▶ _To do_
The full listing, reproduced exactly, is what the response must contain.

───

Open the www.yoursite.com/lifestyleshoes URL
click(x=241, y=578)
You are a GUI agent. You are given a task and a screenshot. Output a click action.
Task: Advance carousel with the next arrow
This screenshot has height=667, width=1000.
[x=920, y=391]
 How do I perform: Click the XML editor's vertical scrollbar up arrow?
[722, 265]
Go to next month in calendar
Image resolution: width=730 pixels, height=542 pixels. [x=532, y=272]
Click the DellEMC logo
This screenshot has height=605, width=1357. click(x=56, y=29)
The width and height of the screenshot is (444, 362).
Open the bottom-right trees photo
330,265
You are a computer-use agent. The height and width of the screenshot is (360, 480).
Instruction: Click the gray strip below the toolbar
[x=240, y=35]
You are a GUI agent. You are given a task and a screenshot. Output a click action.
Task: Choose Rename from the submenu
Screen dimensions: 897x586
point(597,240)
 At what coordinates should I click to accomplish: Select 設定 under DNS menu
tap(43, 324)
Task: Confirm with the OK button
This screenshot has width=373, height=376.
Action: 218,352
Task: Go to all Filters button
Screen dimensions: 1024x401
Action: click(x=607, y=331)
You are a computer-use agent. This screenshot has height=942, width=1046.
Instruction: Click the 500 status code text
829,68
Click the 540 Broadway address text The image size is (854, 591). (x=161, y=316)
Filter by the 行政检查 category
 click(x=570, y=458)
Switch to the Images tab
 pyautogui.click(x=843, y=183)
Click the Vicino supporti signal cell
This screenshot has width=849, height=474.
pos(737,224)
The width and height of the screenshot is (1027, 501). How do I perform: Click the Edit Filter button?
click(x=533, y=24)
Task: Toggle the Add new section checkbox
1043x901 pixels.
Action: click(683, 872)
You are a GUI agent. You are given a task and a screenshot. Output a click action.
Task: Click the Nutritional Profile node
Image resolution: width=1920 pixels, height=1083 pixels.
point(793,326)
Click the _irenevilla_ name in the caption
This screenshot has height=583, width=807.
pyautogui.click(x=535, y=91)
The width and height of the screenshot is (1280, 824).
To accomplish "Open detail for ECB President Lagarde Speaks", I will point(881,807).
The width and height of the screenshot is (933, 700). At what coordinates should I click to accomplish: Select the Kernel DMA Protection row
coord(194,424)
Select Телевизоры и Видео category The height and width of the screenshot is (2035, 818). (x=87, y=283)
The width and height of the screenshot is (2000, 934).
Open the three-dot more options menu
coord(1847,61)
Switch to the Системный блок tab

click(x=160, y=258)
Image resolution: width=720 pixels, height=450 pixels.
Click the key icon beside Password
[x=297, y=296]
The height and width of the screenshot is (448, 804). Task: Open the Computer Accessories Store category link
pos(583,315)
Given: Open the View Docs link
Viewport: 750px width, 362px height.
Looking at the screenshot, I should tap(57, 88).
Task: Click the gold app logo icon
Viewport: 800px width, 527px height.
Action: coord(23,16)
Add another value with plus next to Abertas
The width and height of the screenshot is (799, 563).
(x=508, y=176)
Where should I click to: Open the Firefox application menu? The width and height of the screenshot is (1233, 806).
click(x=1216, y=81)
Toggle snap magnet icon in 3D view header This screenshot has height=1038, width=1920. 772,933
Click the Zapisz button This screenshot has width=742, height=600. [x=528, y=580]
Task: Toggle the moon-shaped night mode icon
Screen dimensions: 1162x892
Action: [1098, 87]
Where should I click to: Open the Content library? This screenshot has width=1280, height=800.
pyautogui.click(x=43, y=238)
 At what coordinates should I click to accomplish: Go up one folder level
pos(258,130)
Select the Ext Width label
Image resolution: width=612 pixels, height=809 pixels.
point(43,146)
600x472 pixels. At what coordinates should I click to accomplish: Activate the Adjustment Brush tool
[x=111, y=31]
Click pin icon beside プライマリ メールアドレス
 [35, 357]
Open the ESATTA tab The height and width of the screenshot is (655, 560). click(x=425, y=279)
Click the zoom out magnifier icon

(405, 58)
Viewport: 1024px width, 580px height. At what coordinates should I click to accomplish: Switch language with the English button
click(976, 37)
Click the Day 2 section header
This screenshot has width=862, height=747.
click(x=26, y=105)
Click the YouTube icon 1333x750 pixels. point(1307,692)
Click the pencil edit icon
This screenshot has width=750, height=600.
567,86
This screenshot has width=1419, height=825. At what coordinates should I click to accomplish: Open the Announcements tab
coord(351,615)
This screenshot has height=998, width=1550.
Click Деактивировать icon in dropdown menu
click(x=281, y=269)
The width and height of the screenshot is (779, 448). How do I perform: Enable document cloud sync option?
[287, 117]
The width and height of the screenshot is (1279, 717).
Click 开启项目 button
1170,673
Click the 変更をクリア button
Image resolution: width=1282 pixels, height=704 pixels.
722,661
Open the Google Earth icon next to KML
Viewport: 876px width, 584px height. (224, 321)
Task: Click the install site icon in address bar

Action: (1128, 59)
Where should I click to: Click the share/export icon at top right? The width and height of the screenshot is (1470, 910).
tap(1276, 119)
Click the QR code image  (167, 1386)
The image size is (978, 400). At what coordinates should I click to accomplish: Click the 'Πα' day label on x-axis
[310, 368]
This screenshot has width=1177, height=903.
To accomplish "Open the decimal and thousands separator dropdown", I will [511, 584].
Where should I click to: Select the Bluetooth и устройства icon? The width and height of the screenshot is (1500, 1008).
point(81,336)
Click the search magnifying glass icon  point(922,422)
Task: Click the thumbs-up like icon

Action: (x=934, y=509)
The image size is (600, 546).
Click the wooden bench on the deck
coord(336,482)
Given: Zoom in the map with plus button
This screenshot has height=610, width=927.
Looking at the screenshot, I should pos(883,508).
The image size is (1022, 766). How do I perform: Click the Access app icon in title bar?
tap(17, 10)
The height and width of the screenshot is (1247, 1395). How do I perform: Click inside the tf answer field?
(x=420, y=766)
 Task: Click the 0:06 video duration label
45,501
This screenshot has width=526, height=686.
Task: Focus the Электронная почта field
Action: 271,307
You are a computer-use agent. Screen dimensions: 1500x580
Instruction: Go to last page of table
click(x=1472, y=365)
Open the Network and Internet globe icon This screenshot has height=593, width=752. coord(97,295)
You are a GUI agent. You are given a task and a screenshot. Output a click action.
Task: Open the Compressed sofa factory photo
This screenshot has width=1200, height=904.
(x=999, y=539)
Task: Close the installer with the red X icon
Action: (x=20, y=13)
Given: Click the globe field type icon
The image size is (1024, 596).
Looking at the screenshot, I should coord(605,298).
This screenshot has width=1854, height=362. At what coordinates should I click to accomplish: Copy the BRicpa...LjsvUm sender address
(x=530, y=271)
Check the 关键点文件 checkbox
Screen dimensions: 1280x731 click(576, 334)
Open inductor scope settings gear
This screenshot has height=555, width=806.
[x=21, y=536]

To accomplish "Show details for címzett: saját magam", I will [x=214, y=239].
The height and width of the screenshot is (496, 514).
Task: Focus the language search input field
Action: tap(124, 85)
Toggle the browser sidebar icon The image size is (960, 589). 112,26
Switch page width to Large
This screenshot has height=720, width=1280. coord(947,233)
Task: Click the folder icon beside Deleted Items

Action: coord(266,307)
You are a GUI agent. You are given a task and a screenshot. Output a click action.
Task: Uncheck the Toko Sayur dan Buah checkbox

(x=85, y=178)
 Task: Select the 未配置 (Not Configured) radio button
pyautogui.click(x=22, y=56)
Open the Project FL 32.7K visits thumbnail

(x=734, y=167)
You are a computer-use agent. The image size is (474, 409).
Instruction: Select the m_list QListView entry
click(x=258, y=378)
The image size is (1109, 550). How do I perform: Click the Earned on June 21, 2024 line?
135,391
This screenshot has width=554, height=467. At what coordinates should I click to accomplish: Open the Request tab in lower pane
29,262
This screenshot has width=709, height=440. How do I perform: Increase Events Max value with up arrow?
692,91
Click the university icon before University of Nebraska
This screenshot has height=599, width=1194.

───

▶ _Solved exercise_
Open the www.yoursite.com/lifestyleshoes URL
click(x=241, y=578)
You are a GUI agent. You are given a task and a screenshot. Output a click action.
Task: Advance carousel with the next arrow
This screenshot has height=667, width=1000.
[x=920, y=391]
 How do I perform: Click the XML editor's vertical scrollbar up arrow?
[722, 265]
Go to next month in calendar
Image resolution: width=730 pixels, height=542 pixels. [x=532, y=272]
Click the DellEMC logo
This screenshot has height=605, width=1357. click(x=56, y=29)
The width and height of the screenshot is (444, 362).
Open the bottom-right trees photo
330,265
You are a computer-use agent. The height and width of the screenshot is (360, 480).
Instruction: Click the gray strip below the toolbar
[x=240, y=35]
You are a GUI agent. You are given a task and a screenshot. Output a click action.
Task: Choose Rename from the submenu
Screen dimensions: 897x586
point(597,240)
 At what coordinates should I click to accomplish: Select 設定 under DNS menu
tap(43, 324)
Task: Confirm with the OK button
This screenshot has width=373, height=376.
Action: 218,352
Task: Go to all Filters button
Screen dimensions: 1024x401
Action: click(x=607, y=331)
You are a computer-use agent. This screenshot has height=942, width=1046.
Instruction: Click the 500 status code text
829,68
Click the 540 Broadway address text The image size is (854, 591). (x=161, y=316)
Filter by the 行政检查 category
 click(x=570, y=458)
Switch to the Images tab
 pyautogui.click(x=843, y=183)
Click the Vicino supporti signal cell
This screenshot has width=849, height=474.
pos(737,224)
The width and height of the screenshot is (1027, 501). How do I perform: Click the Edit Filter button?
click(x=533, y=24)
Task: Toggle the Add new section checkbox
1043x901 pixels.
Action: click(683, 872)
You are a GUI agent. You are given a task and a screenshot. Output a click action.
Task: Click the Nutritional Profile node
Image resolution: width=1920 pixels, height=1083 pixels.
point(793,326)
Click the _irenevilla_ name in the caption
This screenshot has height=583, width=807.
pyautogui.click(x=535, y=91)
The width and height of the screenshot is (1280, 824).
To accomplish "Open detail for ECB President Lagarde Speaks", I will point(881,807).
The width and height of the screenshot is (933, 700). At what coordinates should I click to accomplish: Select the Kernel DMA Protection row
coord(194,424)
Select Телевизоры и Видео category The height and width of the screenshot is (2035, 818). (x=87, y=283)
The width and height of the screenshot is (2000, 934).
Open the three-dot more options menu
coord(1847,61)
Switch to the Системный блок tab

click(x=160, y=258)
Image resolution: width=720 pixels, height=450 pixels.
Click the key icon beside Password
[x=297, y=296]
The height and width of the screenshot is (448, 804). Task: Open the Computer Accessories Store category link
pos(583,315)
Given: Open the View Docs link
Viewport: 750px width, 362px height.
Looking at the screenshot, I should tap(57, 88).
Task: Click the gold app logo icon
Viewport: 800px width, 527px height.
Action: coord(23,16)
Add another value with plus next to Abertas
The width and height of the screenshot is (799, 563).
(x=508, y=176)
Where should I click to: Open the Firefox application menu? The width and height of the screenshot is (1233, 806).
click(x=1216, y=81)
Toggle snap magnet icon in 3D view header This screenshot has height=1038, width=1920. 772,933
Click the Zapisz button This screenshot has width=742, height=600. [x=528, y=580]
Task: Toggle the moon-shaped night mode icon
Screen dimensions: 1162x892
Action: [1098, 87]
Where should I click to: Open the Content library? This screenshot has width=1280, height=800.
pyautogui.click(x=43, y=238)
 At what coordinates should I click to accomplish: Go up one folder level
pos(258,130)
Select the Ext Width label
Image resolution: width=612 pixels, height=809 pixels.
point(43,146)
600x472 pixels. At what coordinates should I click to accomplish: Activate the Adjustment Brush tool
[x=111, y=31]
Click pin icon beside プライマリ メールアドレス
 [35, 357]
Open the ESATTA tab The height and width of the screenshot is (655, 560). click(x=425, y=279)
Click the zoom out magnifier icon

(405, 58)
Viewport: 1024px width, 580px height. At what coordinates should I click to accomplish: Switch language with the English button
click(976, 37)
Click the Day 2 section header
This screenshot has width=862, height=747.
click(x=26, y=105)
Click the YouTube icon 1333x750 pixels. point(1307,692)
Click the pencil edit icon
This screenshot has width=750, height=600.
567,86
This screenshot has width=1419, height=825. At what coordinates should I click to accomplish: Open the Announcements tab
coord(351,615)
This screenshot has height=998, width=1550.
Click Деактивировать icon in dropdown menu
click(x=281, y=269)
The width and height of the screenshot is (779, 448). How do I perform: Enable document cloud sync option?
[287, 117]
The width and height of the screenshot is (1279, 717).
Click 开启项目 button
1170,673
Click the 変更をクリア button
Image resolution: width=1282 pixels, height=704 pixels.
722,661
Open the Google Earth icon next to KML
Viewport: 876px width, 584px height. (224, 321)
Task: Click the install site icon in address bar

Action: (1128, 59)
Where should I click to: Click the share/export icon at top right? The width and height of the screenshot is (1470, 910).
tap(1276, 119)
Click the QR code image  (167, 1386)
The image size is (978, 400). At what coordinates should I click to accomplish: Click the 'Πα' day label on x-axis
[310, 368]
This screenshot has width=1177, height=903.
To accomplish "Open the decimal and thousands separator dropdown", I will [511, 584].
Where should I click to: Select the Bluetooth и устройства icon? The width and height of the screenshot is (1500, 1008).
point(81,336)
Click the search magnifying glass icon  point(922,422)
Task: Click the thumbs-up like icon

Action: (x=934, y=509)
The image size is (600, 546).
Click the wooden bench on the deck
coord(336,482)
Given: Zoom in the map with plus button
This screenshot has height=610, width=927.
Looking at the screenshot, I should pos(883,508).
The image size is (1022, 766). How do I perform: Click the Access app icon in title bar?
tap(17, 10)
The height and width of the screenshot is (1247, 1395). How do I perform: Click inside the tf answer field?
(x=420, y=766)
 Task: Click the 0:06 video duration label
45,501
This screenshot has width=526, height=686.
Task: Focus the Электронная почта field
Action: 271,307
You are a computer-use agent. Screen dimensions: 1500x580
Instruction: Go to last page of table
click(x=1472, y=365)
Open the Network and Internet globe icon This screenshot has height=593, width=752. coord(97,295)
You are a GUI agent. You are given a task and a screenshot. Output a click action.
Task: Open the Compressed sofa factory photo
This screenshot has width=1200, height=904.
(x=999, y=539)
Task: Close the installer with the red X icon
Action: (x=20, y=13)
Given: Click the globe field type icon
The image size is (1024, 596).
Looking at the screenshot, I should coord(605,298).
This screenshot has width=1854, height=362. At what coordinates should I click to accomplish: Copy the BRicpa...LjsvUm sender address
(x=530, y=271)
Check the 关键点文件 checkbox
Screen dimensions: 1280x731 click(576, 334)
Open inductor scope settings gear
This screenshot has height=555, width=806.
[x=21, y=536]

To accomplish "Show details for címzett: saját magam", I will [x=214, y=239].
The height and width of the screenshot is (496, 514).
Task: Focus the language search input field
Action: tap(124, 85)
Toggle the browser sidebar icon The image size is (960, 589). 112,26
Switch page width to Large
This screenshot has height=720, width=1280. coord(947,233)
Task: Click the folder icon beside Deleted Items

Action: coord(266,307)
You are a GUI agent. You are given a task and a screenshot. Output a click action.
Task: Uncheck the Toko Sayur dan Buah checkbox

(x=85, y=178)
 Task: Select the 未配置 (Not Configured) radio button
pyautogui.click(x=22, y=56)
Open the Project FL 32.7K visits thumbnail

(x=734, y=167)
You are a computer-use agent. The image size is (474, 409).
Instruction: Select the m_list QListView entry
click(x=258, y=378)
The image size is (1109, 550). How do I perform: Click the Earned on June 21, 2024 line?
135,391
This screenshot has width=554, height=467. At what coordinates should I click to accomplish: Open the Request tab in lower pane
29,262
This screenshot has width=709, height=440. How do I perform: Increase Events Max value with up arrow?
692,91
Click the university icon before University of Nebraska
This screenshot has height=599, width=1194.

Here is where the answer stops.